The Saint Ignatius’ College graduate achieved an ATAR of 98.55 and three subject merits despite missing nearly three years of school after she was diagnosed with cancer in Year 7.
Mia, 18, will this month be presented with a Governor of South Australia Commendation which recognises excellence in Year 12 SACE subjects and a student’s personal achievements inside and outside the school community.
Mia certainly meets the criteria, obtaining outstanding SACE results and raising more than $26,000 for childhood cancer through her ‘Hair with Heart’ initiative and other events. A house captain and college vice captain, Mia juggled her studies and volunteering with netball, water polo, touch footy and Aussie Rules footy.
But these achievements pale into insignificance when compared with her own personal challenges.

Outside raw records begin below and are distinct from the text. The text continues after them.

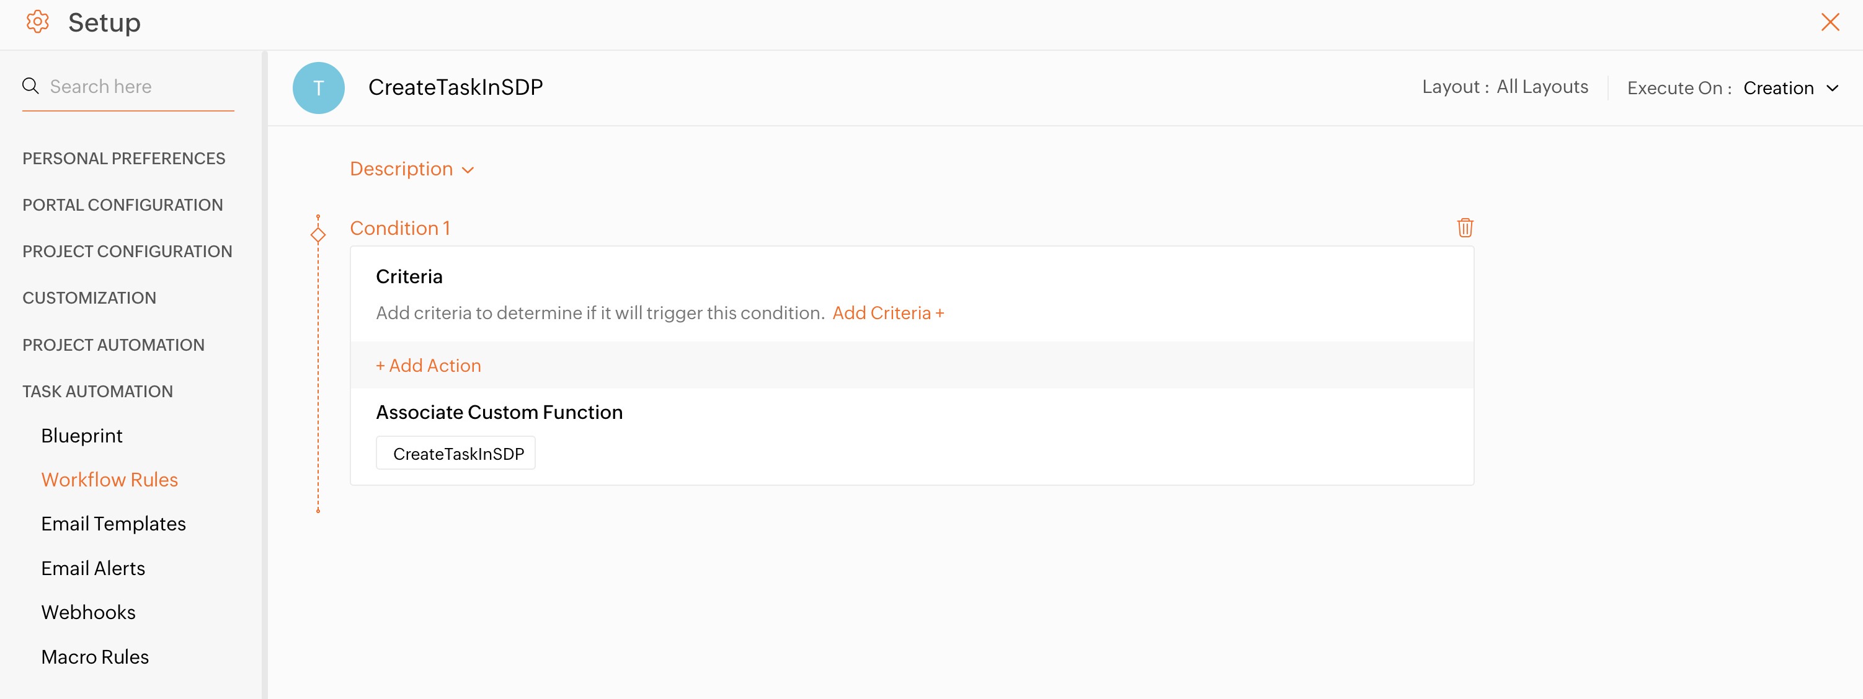Expand the Description section
This screenshot has height=699, width=1863.
coord(412,169)
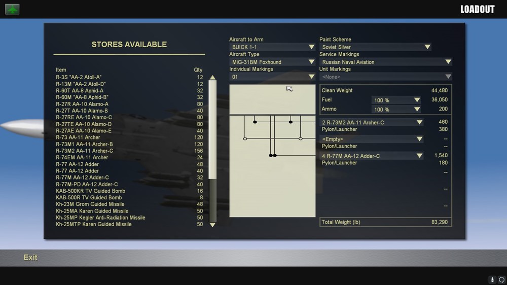
Task: Open the Aircraft to Arm BUICK 1-1 dropdown
Action: tap(272, 47)
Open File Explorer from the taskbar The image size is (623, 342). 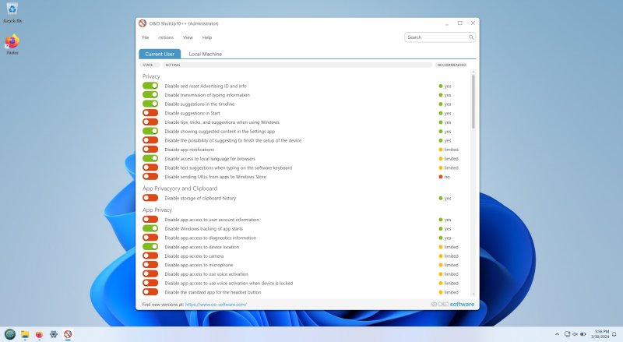click(x=25, y=334)
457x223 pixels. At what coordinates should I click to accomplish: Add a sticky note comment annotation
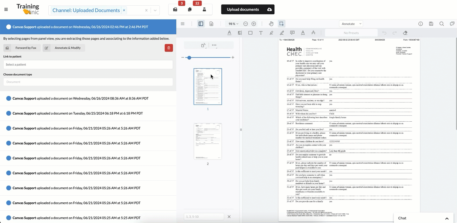coord(292,33)
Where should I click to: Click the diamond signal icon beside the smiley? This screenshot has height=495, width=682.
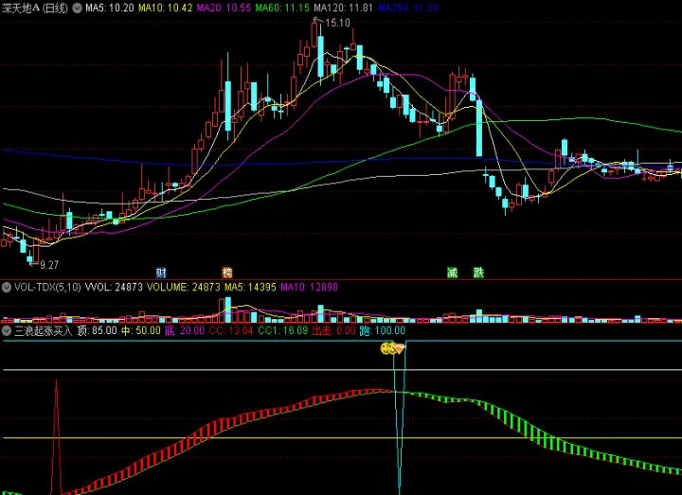(x=399, y=348)
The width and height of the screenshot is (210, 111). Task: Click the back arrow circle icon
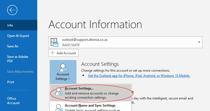(12, 10)
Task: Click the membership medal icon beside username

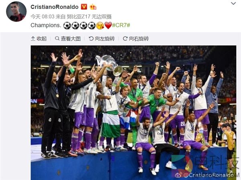Action: (93, 7)
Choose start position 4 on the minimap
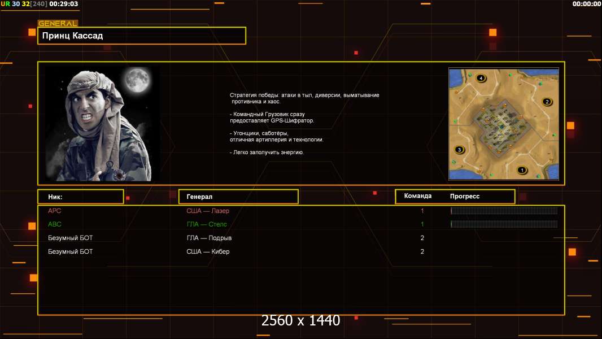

A keen netballer, Mia was experiencing lethargy and intense hip pain after a game in 2017. Six days after her 13th birthday tests revealed she had acute lymphoblastic leukemia. She spent long periods in the Women’s and Children’s Hospital while undergoing intensive chemotherapy that caused nausea, vomiting and other serious side effects.
During her treatment and recovery, Mia become an advocate for the Childhood Cancer Association, CanTeen, and Variety Children’s Charity. She spoke frequently at school assemblies and worked closely with another student whose mother had been diagnosed with cancer and together they developed successful college events.
In Year 10 Mia developed the idea of a fundraiser where students could donate their ponytails, shave their heads or colour their hair. The event grew to include a “commUNITY walk’ to enable more people to get involved.
Mia was declared cancer free in 2022 but months later her mother, Katrina, was diagnosed with stomach lining cancer.
After an operation to remove the gastric cancer, it returned as stage four cancer in 2023 and within six weeks Katrina passed away at the age of 52.
Mia’s dad, Sergio, says it all happened “very fast”. Mia missed days of school to care for her mum but stayed focused on her studies and sport which were a “distraction” for her.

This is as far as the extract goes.